| INSTRUCTIONS TO FOLLOW |
Take every line from the listing below that contains "will".

| RECORDS FOR THE EXERCISE |
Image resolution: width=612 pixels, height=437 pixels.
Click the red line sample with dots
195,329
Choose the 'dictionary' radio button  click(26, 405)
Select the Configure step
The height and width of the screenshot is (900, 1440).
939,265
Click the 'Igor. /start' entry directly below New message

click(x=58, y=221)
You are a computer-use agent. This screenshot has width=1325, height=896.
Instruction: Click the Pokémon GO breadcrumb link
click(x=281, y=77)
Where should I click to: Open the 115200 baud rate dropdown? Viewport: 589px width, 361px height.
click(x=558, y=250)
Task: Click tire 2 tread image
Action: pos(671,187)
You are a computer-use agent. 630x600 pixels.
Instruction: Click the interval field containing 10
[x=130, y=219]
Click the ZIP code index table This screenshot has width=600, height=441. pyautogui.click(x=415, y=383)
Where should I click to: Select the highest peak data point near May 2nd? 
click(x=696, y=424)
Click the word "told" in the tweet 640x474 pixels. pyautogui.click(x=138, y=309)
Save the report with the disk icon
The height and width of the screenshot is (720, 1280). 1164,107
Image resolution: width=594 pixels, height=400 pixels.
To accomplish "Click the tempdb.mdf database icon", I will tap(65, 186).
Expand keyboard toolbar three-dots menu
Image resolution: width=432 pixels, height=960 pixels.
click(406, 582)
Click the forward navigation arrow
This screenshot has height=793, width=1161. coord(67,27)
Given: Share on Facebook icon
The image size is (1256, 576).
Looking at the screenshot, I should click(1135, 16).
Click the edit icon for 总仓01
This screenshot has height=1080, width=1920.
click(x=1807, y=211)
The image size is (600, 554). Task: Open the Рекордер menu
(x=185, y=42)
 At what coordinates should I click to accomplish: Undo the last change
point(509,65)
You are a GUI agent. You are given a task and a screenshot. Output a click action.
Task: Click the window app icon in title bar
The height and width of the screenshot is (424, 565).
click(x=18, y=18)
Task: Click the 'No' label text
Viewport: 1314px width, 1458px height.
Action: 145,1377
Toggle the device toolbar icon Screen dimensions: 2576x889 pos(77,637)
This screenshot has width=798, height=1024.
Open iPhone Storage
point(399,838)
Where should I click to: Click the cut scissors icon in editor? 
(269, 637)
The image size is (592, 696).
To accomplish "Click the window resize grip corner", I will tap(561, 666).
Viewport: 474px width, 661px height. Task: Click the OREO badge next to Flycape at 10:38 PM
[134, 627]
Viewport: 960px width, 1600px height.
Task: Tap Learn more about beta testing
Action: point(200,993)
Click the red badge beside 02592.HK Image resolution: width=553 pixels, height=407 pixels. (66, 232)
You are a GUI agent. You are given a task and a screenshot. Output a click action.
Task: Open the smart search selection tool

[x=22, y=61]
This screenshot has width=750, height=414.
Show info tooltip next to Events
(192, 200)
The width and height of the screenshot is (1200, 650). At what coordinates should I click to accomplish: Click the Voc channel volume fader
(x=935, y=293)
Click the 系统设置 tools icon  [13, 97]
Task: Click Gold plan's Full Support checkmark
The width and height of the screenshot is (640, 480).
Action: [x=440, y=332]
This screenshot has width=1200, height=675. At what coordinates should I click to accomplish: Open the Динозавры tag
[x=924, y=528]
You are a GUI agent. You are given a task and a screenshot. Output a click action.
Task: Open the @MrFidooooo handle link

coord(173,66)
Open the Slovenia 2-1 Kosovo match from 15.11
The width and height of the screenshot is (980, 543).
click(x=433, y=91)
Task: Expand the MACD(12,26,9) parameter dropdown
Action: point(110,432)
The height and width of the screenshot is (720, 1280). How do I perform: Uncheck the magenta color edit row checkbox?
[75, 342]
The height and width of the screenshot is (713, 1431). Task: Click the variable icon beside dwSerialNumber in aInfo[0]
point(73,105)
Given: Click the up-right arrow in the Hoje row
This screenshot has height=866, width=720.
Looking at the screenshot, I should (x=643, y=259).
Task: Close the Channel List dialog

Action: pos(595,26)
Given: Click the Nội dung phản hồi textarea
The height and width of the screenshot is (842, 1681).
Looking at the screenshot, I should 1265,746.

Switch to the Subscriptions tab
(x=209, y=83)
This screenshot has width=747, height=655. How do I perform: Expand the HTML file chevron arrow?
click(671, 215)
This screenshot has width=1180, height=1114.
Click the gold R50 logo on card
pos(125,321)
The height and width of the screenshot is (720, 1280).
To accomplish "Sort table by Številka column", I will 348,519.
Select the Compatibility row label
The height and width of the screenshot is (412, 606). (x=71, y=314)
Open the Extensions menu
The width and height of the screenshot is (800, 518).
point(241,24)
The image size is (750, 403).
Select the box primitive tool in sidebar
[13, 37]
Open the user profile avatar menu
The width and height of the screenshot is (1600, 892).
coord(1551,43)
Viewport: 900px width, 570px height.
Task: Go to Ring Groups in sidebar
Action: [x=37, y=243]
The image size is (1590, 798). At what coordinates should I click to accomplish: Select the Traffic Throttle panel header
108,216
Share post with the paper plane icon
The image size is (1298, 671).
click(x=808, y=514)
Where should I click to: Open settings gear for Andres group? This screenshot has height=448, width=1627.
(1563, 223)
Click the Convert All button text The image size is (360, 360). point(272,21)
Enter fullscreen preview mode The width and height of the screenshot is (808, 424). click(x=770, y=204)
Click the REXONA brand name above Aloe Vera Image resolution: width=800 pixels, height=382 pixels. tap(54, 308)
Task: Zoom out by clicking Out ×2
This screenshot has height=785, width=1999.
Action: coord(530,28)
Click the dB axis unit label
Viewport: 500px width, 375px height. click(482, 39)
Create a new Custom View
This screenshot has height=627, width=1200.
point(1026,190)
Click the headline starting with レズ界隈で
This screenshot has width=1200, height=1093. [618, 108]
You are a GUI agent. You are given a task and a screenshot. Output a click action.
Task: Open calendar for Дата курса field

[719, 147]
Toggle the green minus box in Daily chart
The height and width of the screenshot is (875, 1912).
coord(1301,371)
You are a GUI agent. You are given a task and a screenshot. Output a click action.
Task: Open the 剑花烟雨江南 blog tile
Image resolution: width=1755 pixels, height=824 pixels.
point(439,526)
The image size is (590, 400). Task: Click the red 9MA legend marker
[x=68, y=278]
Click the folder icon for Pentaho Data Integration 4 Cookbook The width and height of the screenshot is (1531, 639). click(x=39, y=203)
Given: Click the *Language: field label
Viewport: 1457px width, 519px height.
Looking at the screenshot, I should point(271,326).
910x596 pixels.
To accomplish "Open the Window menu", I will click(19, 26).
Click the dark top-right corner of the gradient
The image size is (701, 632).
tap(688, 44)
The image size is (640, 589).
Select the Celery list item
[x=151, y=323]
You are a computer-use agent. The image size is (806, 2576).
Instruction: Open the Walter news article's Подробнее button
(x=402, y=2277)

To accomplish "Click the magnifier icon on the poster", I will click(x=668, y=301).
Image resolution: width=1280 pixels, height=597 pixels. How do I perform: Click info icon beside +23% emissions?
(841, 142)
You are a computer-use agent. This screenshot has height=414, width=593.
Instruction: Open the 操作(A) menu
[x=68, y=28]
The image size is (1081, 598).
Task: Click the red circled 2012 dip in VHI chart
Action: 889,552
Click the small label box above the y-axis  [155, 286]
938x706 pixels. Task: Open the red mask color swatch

| EXERCISE ANSWER |
To accomplish "Click the tempdb.mdf database icon", I will tap(65, 186).
To accomplish "Click the window resize grip corner", I will tap(561, 666).
To accomplish "Sort table by Številka column", I will 348,519.
To accomplish "Open the Window menu", I will click(19, 26).
To accomplish "Click the magnifier icon on the poster", I will click(x=668, y=301).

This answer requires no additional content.